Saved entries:
§
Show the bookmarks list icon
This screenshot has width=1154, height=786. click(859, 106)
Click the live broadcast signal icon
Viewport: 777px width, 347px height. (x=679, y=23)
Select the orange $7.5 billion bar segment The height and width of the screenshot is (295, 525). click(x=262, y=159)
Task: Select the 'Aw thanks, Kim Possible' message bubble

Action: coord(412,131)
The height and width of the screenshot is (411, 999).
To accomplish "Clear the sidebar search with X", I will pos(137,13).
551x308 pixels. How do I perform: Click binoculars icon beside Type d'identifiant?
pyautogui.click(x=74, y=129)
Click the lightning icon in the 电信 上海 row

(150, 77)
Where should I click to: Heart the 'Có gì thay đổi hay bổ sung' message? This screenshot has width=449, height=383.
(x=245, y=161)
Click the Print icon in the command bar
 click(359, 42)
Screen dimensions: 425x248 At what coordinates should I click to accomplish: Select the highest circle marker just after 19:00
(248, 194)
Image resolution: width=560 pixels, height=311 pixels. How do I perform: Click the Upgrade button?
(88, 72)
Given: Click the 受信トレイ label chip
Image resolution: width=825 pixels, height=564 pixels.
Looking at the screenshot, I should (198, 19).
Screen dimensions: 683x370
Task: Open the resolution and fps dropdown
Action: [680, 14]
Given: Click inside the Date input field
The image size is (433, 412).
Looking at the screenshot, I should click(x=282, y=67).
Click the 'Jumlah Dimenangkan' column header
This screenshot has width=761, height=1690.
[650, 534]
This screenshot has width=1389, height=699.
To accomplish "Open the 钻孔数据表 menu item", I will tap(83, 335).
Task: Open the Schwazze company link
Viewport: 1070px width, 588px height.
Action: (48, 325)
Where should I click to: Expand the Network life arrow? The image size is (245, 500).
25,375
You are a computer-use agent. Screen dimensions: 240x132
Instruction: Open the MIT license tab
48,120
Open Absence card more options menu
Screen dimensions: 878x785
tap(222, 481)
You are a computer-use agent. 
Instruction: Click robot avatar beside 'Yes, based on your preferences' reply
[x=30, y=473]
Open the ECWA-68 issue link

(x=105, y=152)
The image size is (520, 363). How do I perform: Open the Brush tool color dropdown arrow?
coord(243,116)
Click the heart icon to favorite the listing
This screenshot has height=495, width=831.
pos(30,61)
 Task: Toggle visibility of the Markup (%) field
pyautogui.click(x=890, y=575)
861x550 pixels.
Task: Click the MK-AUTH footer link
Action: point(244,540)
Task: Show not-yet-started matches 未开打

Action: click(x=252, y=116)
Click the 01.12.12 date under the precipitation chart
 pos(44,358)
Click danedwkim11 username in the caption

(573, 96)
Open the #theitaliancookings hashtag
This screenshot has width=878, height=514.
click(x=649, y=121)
§
◆ What you are asked to do:
Each line of the data is to be output exactly, with none skipped.

◆ Exercise response:
Show the bookmarks list icon
This screenshot has width=1154, height=786. click(859, 106)
Click the live broadcast signal icon
Viewport: 777px width, 347px height. (x=679, y=23)
Select the orange $7.5 billion bar segment The height and width of the screenshot is (295, 525). click(x=262, y=159)
Task: Select the 'Aw thanks, Kim Possible' message bubble

Action: coord(412,131)
The height and width of the screenshot is (411, 999).
To accomplish "Clear the sidebar search with X", I will pos(137,13).
551x308 pixels. How do I perform: Click binoculars icon beside Type d'identifiant?
pyautogui.click(x=74, y=129)
Click the lightning icon in the 电信 上海 row

(150, 77)
Where should I click to: Heart the 'Có gì thay đổi hay bổ sung' message? This screenshot has width=449, height=383.
(x=245, y=161)
Click the Print icon in the command bar
 click(359, 42)
Screen dimensions: 425x248 At what coordinates should I click to accomplish: Select the highest circle marker just after 19:00
(248, 194)
Image resolution: width=560 pixels, height=311 pixels. How do I perform: Click the Upgrade button?
(88, 72)
Given: Click the 受信トレイ label chip
Image resolution: width=825 pixels, height=564 pixels.
Looking at the screenshot, I should (198, 19).
Screen dimensions: 683x370
Task: Open the resolution and fps dropdown
Action: [680, 14]
Given: Click inside the Date input field
The image size is (433, 412).
Looking at the screenshot, I should click(x=282, y=67).
Click the 'Jumlah Dimenangkan' column header
This screenshot has width=761, height=1690.
[650, 534]
This screenshot has width=1389, height=699.
To accomplish "Open the 钻孔数据表 menu item", I will tap(83, 335).
Task: Open the Schwazze company link
Viewport: 1070px width, 588px height.
Action: (48, 325)
Where should I click to: Expand the Network life arrow? The image size is (245, 500).
25,375
You are a computer-use agent. Screen dimensions: 240x132
Instruction: Open the MIT license tab
48,120
Open Absence card more options menu
Screen dimensions: 878x785
tap(222, 481)
You are a computer-use agent. 
Instruction: Click robot avatar beside 'Yes, based on your preferences' reply
[x=30, y=473]
Open the ECWA-68 issue link

(x=105, y=152)
The image size is (520, 363). How do I perform: Open the Brush tool color dropdown arrow?
coord(243,116)
Click the heart icon to favorite the listing
This screenshot has height=495, width=831.
pos(30,61)
 Task: Toggle visibility of the Markup (%) field
pyautogui.click(x=890, y=575)
861x550 pixels.
Task: Click the MK-AUTH footer link
Action: point(244,540)
Task: Show not-yet-started matches 未开打

Action: click(x=252, y=116)
Click the 01.12.12 date under the precipitation chart
 pos(44,358)
Click danedwkim11 username in the caption

(573, 96)
Open the #theitaliancookings hashtag
This screenshot has width=878, height=514.
click(x=649, y=121)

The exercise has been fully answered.